Catherine Wald's books include poetry (Distant, burned-out stars, Finishing Line Press, 2011), nonfiction (The Resilient Writer: Stories of Rejection and Triumph From 23 Top Authors, Persea Books, 2005) and a translation from French of Valery Larbaud’s Childish Things (Sun & Moon Press). Her poems have been published in American Journal of Nursing, Buddhist Poetry Review, Chronogram, Exit 13, Friends Journal, Jewish Literary Journal, The New Poet, Society of Classical Poets, The 5-2 Crime Poetry Weekly and Westchester Review.

Saturday, April 25, 2015


by Joanna Schroeder

When we run out of water
we will drink tall glasses of stones
from the riverbeds.
We will brush our teeth and rinse

with only the stream of our own saliva,
the trickle of blood from our own gums.
We will wash our hair with wine,
clean our bodies with vinegar.
We will shower the azaleas with time,
all the second hands pulled
from antique watches, gathered in a pail
to pour down like our memory of rain.
We will survive on the notes
of desperate songs, the ones
we haven't heard in years,
conjuring old lovers ghosts
so parched as we are
so thirsty,
even for our own tears.

Joanna Schroeder is an ex-punk adult from Columbus, Ohio.

Friday, April 24, 2015


by Judith Terzi

Across the Atlantic
a 13-year old imitates
as best he can with a crossbow
that kills a teacher.
Anniversary of Columbine
in a Barcelona school.
Blossoms on the verge
of unlocking in Colorado:
blue violet about to spill
across the San Juans.
Across the Capitol lawn
a gyrocopter glides to a stop.
No odes aboard, only
political prose for campaign
finance reform. Oh mail me
a poem, Mr. Mailman,
make it the lyric of the month.
I know you're someone's hero,
an elegy clinging to a wing,
like migrants hanging
to la vita on a shoddy ship
across the Mediterranean.
They sold their organs to pay
pirates in coyotes' clothing.
And across the bench sits
Dzhokhar, gaze pasted
to the scribble of alphabet,
bowls of letters across a page.
If onlys dangle between blue
lines like columbines hugging
the soil before the next rain.

Judith Terzi is a Southern California poet whose recent work has appeared or is forthcoming in journals and anthologies such as Off the Coast, Raintown Review, Unsplendid, and Wide Awake: The Poets of Los Angeles and Beyond (Beyond Baroque). If You Spot Your Brother Floating By is her latest chapbook from Kattywompus Press.

Thursday, April 23, 2015


by Michelle Marie

Source: NY Daily News

nothing is fixed
not the broken boat on the water
not the broken lives fleeing the forces of war
not the broken system that dehumanizes and deports

nothing stands
between those on board and
the breaking of the waves
not the luck that never holds out
not the promises that never pan out
not the border patrol that refuses to look out

for a ship lost at sea
in waters that never deceive:

only when your image is no
longer reflected in the water
do you begin to see yourself
the way the world sees you

Michelle Marie has written for Infita7 and Bluestockings Magazine.

Wednesday, April 22, 2015


by Esther Greenleaf Murer

    Do not sink gently into fathomless grief
    at brilliancy of colors bleached to white;
    rage, rage against the dying of the coral reef.
elkhorn, staghorn, pineapple, red cauliflower, mushroom, precious red, blue, organpipe, star, brain, torch, cup, sun, bubble, cactus, column, finger, flowerpot, pillar, table, tube, stone, fire

    Before we've even plumbed the trove of life
    that shelters there, prey to manmade blight,
    we rampage, rampage, killing off the coral reef.

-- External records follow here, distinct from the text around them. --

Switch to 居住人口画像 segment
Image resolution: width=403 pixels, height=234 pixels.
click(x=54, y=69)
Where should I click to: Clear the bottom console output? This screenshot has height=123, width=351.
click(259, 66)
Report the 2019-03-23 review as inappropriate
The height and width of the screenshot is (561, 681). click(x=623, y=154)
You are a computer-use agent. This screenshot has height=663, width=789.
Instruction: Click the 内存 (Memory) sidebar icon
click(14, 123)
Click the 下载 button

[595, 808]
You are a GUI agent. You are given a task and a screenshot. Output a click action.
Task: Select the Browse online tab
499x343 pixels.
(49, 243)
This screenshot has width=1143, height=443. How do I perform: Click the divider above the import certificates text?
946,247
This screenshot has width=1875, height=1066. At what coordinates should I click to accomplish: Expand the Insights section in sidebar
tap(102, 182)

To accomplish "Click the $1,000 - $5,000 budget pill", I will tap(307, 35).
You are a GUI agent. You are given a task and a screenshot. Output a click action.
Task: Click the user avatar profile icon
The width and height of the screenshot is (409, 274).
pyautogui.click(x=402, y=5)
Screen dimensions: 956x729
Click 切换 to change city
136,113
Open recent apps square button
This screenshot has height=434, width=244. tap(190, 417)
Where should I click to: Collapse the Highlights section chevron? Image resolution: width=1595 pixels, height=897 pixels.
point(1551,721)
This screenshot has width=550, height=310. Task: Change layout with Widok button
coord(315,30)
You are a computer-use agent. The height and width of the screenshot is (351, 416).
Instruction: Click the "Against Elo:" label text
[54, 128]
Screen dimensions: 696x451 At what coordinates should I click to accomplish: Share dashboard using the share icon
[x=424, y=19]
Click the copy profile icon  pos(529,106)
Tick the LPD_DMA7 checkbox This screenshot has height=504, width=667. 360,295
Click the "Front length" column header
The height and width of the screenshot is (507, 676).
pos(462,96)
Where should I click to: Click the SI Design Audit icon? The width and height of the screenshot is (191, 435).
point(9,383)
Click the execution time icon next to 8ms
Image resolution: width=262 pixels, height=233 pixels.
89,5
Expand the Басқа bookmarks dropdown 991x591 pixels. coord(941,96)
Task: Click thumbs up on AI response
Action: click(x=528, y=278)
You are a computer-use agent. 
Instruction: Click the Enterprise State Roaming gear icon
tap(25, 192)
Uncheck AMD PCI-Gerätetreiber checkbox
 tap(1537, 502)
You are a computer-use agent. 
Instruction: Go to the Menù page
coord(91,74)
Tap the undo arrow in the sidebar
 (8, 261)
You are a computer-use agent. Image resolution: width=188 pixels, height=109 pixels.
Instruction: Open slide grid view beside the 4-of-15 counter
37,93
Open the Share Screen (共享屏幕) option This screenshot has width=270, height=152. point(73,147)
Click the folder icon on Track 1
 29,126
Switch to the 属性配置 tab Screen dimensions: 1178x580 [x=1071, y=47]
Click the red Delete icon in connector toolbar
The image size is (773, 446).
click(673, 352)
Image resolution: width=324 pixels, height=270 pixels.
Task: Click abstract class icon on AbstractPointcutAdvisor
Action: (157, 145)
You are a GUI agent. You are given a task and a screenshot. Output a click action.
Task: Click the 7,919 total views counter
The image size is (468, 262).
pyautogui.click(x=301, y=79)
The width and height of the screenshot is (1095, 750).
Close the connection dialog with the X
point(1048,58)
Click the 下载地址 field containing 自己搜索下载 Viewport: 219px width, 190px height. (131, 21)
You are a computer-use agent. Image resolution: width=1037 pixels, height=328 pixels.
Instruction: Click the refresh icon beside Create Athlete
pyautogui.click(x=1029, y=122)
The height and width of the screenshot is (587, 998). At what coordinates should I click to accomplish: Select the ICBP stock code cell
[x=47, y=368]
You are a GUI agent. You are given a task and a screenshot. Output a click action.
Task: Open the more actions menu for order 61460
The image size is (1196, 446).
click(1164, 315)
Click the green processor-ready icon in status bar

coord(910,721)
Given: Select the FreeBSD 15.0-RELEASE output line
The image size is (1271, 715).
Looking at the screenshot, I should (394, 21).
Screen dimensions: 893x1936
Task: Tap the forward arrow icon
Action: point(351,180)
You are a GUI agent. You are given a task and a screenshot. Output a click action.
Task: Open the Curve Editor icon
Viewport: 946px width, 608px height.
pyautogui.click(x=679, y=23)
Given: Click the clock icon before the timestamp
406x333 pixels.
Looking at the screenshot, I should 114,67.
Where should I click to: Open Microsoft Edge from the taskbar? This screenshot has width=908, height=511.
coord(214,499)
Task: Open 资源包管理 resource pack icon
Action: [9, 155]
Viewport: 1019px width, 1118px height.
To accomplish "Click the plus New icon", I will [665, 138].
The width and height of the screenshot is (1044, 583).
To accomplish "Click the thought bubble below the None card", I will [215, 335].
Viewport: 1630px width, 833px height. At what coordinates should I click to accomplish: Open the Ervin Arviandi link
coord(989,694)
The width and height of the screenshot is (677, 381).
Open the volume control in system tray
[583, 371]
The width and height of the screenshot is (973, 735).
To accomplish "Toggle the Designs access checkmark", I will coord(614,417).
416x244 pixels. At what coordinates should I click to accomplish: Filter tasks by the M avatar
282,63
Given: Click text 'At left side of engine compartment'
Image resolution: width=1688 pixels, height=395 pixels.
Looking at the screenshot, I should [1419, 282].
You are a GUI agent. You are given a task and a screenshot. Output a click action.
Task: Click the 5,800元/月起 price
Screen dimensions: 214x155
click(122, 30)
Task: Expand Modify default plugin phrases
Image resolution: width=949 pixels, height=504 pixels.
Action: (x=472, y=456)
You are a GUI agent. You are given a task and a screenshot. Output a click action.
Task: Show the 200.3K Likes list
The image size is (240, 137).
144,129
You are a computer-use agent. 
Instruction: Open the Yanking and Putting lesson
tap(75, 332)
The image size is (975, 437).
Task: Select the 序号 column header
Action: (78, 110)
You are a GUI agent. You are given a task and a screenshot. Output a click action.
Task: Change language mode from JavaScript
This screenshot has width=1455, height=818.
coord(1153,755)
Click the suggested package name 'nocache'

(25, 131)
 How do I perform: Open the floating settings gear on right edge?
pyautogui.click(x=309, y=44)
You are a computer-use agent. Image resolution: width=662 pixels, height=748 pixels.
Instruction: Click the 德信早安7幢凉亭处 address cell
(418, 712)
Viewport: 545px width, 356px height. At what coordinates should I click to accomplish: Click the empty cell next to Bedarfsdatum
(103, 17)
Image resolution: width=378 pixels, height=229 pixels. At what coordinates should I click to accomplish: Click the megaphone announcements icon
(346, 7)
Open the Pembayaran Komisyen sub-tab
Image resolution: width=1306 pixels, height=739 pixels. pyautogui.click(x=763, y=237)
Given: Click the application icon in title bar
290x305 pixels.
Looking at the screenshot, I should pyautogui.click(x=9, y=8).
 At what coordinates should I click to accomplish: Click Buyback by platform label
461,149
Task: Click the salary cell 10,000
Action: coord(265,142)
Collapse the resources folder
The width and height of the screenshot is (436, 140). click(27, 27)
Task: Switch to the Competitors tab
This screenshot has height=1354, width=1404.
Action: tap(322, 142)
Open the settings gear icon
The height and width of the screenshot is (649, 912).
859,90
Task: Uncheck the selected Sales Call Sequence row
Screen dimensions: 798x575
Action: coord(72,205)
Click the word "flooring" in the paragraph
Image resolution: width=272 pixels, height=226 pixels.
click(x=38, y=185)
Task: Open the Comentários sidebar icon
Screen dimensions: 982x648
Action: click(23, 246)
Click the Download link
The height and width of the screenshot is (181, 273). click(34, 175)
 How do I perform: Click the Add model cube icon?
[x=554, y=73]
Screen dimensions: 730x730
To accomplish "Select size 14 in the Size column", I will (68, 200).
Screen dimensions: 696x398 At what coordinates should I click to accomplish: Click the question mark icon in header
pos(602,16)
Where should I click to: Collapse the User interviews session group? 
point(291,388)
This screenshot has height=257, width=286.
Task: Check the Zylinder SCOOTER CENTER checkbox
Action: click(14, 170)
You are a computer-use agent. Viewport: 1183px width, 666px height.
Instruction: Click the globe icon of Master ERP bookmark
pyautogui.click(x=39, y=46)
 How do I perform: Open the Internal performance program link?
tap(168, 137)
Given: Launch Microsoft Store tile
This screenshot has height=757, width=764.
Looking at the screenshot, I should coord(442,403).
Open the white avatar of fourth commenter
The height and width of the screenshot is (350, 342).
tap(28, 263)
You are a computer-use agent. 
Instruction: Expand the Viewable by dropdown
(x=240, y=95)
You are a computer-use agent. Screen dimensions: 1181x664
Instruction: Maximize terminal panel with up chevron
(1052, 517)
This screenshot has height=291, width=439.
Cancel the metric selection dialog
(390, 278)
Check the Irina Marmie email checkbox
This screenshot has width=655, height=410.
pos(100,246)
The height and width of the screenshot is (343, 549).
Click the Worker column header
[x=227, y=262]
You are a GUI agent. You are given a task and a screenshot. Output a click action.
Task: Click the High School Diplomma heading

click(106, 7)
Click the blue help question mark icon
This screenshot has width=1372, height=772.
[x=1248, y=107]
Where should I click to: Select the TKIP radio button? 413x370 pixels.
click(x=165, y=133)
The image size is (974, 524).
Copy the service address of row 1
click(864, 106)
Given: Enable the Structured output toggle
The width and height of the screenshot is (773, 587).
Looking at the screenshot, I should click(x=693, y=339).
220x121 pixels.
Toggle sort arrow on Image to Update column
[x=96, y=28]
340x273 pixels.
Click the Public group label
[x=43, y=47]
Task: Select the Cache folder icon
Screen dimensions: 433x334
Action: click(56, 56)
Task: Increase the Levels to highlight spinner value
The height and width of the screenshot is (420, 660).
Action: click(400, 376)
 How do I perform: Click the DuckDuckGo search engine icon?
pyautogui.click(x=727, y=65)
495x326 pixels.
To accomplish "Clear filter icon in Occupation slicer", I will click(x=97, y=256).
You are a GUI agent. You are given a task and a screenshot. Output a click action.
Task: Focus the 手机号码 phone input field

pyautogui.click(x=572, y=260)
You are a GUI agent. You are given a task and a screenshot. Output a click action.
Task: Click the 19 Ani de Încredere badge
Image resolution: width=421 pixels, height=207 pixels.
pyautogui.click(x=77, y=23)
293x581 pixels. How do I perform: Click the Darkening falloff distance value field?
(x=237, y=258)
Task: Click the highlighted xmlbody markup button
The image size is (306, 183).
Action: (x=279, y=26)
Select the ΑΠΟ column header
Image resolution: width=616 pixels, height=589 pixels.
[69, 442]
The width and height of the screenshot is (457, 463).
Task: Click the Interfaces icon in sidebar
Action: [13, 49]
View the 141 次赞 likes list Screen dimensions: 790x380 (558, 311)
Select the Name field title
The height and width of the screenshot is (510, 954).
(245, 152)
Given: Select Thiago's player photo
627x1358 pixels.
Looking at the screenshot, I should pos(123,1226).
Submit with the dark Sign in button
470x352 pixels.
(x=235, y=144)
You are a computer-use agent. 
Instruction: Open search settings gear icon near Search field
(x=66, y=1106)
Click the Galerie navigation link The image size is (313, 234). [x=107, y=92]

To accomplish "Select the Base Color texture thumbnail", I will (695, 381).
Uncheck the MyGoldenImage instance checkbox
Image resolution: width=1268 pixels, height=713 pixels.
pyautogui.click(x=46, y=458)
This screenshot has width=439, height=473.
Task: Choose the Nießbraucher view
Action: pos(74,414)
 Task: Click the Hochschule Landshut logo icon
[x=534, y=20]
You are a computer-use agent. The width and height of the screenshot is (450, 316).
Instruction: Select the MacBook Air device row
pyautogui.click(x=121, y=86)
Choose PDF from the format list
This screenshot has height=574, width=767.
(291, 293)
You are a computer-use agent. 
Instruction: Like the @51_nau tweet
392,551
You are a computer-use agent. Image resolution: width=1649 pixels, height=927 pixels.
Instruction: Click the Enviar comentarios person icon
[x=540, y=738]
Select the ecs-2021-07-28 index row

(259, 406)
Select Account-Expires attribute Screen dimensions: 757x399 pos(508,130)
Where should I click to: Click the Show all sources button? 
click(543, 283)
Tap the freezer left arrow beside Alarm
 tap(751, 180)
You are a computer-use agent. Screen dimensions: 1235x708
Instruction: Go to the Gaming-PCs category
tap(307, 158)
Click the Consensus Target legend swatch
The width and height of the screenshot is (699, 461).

purple stovepipe sponge, striped cleaner wrasse, batwing coral crab, slipper sea cucumber, tomato clownfish, yellow nudibranch, magnificent feather duster, nurse shark, marine iguana

    At last we claim the ocean as our fief;
    ours is the absolute, God-given right
    to wage, wage war against the coral reef.

blue spotted sting ray, saddleback butterflyfish, sea whip, chambered nautilus, variable boring sponge, regal tang, purple sea urchin, olive ridley sea turtle, acropora crab, sharpnosed puffer

    When Gaia bore us, she produced a thief
    who, armed with outsize trawls and dynamite,
    would stage, stage the dying of the coral reef.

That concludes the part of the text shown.